Author | : Mark Lupher |
Publisher | : Routledge |
Total Pages | : 352 |
Release | : 2018-02-12 |
ISBN-10 | : 9780429977725 |
ISBN-13 | : 0429977727 |
Rating | : 4/5 (25 Downloads) |
The massive economic transformations and political upheavals that have been sweeping China and the Soviet Union in the final decades of the twentieth century are among the great dramas of our time. Yet the origins of these revolutionary changes are murky and their outcomes unclear. Have we witnessed the demise of an archaic authoritarian order and the rise of pluralism and democracy, or are the tumultuous events of the post-Mao era and the period of perestroika more usefully viewed in light of broader patterns of power and politics in Chinese and Russian history? Considering these questions with a new interpretation of power relations and political processes in China and Russia, Mark Lupher explores the imperial era, the communist period, and the current situation in both countries.
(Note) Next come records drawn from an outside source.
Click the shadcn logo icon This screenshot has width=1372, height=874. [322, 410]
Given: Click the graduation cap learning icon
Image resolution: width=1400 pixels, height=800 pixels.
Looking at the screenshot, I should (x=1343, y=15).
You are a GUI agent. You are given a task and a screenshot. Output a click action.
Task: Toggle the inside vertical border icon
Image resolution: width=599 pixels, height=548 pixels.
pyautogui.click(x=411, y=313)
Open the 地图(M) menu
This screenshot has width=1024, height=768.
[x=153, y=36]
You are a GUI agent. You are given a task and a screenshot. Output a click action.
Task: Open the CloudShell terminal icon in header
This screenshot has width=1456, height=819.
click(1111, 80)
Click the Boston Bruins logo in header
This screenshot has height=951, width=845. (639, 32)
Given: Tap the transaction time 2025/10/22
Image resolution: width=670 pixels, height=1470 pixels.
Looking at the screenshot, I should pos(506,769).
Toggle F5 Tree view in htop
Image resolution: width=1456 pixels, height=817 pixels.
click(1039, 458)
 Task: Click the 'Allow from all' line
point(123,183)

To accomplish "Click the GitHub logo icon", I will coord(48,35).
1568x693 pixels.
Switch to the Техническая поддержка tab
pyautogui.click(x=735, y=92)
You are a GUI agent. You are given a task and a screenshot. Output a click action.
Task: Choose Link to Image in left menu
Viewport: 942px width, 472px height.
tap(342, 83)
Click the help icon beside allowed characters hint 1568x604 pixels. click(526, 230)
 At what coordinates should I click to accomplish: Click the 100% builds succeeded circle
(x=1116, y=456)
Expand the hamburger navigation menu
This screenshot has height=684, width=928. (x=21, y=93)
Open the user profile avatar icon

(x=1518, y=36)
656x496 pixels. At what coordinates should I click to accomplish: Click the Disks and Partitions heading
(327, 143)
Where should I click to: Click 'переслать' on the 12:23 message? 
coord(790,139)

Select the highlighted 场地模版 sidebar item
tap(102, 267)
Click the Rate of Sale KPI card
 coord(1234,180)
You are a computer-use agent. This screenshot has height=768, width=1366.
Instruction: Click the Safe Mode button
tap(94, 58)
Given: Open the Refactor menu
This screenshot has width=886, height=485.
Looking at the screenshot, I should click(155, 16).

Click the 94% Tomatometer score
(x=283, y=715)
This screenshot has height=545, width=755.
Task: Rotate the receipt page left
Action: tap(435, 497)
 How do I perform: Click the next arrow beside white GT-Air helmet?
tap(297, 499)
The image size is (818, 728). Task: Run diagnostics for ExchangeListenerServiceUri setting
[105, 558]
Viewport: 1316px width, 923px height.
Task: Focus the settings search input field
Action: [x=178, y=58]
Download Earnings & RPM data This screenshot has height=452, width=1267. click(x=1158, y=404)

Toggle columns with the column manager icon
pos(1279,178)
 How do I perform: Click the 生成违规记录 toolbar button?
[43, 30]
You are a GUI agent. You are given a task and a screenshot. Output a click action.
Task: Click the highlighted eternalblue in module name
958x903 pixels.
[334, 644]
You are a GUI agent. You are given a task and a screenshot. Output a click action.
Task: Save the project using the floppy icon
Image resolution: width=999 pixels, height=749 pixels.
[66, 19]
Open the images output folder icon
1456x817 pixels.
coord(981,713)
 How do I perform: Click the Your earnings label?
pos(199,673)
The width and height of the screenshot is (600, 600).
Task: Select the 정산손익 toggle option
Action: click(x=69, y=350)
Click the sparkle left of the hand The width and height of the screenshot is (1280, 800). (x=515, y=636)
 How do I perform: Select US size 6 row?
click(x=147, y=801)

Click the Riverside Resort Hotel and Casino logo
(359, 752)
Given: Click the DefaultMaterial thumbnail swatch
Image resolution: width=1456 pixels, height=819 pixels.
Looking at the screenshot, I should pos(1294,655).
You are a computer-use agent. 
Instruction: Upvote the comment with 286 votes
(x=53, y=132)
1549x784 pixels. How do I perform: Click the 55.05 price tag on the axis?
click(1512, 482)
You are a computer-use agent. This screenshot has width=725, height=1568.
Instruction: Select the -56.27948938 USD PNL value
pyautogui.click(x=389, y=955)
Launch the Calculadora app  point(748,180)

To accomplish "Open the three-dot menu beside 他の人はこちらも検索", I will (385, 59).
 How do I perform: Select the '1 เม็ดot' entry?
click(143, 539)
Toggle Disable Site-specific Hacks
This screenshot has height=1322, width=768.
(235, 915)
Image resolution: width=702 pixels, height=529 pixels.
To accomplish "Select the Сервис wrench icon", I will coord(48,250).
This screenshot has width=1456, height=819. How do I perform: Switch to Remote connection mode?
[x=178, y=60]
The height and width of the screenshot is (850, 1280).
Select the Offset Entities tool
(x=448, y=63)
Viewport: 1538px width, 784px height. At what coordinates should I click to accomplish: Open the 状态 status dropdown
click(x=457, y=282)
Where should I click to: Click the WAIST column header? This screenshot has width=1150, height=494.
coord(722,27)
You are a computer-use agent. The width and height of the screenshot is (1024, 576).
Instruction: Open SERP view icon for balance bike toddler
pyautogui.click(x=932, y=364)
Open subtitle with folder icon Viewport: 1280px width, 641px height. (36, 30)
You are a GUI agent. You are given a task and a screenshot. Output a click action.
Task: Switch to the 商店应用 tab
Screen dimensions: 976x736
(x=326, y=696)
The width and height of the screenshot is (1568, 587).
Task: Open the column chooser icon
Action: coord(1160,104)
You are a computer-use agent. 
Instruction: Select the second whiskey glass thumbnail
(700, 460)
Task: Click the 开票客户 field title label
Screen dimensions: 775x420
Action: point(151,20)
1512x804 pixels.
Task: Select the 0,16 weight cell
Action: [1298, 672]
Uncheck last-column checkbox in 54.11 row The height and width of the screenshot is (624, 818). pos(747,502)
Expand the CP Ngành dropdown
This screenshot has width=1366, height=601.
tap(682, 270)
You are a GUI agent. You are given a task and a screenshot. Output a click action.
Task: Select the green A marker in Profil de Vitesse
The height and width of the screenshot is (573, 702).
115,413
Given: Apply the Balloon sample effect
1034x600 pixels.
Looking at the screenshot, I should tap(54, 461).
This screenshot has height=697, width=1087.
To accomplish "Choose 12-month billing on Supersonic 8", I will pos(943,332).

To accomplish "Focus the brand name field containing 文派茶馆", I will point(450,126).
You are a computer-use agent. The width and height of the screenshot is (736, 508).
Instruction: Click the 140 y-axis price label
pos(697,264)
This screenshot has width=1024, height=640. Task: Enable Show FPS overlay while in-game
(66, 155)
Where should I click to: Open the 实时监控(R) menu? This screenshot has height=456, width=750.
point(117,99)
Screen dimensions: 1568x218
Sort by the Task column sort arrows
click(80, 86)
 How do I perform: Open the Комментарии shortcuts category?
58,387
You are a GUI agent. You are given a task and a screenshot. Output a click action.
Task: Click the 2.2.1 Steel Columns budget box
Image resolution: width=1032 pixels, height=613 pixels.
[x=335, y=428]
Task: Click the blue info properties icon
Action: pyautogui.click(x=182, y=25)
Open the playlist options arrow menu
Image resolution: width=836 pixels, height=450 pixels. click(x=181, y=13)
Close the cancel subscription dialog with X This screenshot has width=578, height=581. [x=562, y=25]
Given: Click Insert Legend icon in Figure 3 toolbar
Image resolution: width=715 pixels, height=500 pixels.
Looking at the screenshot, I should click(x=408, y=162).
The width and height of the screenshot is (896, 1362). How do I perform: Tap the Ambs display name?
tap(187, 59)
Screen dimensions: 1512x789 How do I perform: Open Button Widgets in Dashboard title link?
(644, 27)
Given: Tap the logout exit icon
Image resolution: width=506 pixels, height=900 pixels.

Rather than speaking of “reform,” which too often is understood as liberalization along Western lines, his discussion is focused on power restructuring—the ebb and flow of state power; the centralization and decentralization of political and economic power; and the three-way struggles between central rulers, various elites, and nonprivileged groups that drive these processes. Lupher’s power-restructuring analysis is noteworthy in combining broad comparative-historical analysis and conceptualization with a closely focused discussion and reinterpretation of the Chinese Cultural Revolution—the core of his book. By comparing and bringing new light to bear on a series of pivotal episodes in Chinese and Russian history, he furthers our understanding and assessment of processes that will continue to unfold in China, Russia, and the former Soviet republics.
Author | : S. Hua |
Publisher | : Springer |
Total Pages | : 267 |
Release | : 2007-08-20 |
ISBN-10 | : 9780230607378 |
ISBN-13 | : 0230607373 |
Rating | : 4/5 (78 Downloads) |
In this edited volume, leading scholars from US and China analyze the challenges and opportunities for China in the 21st century, each emphasizing particular dimensions of politics, economics, political culture, and foreign policy. Issues examined include: social harmony and statecraft , media and political culture, and legality in foreign trade.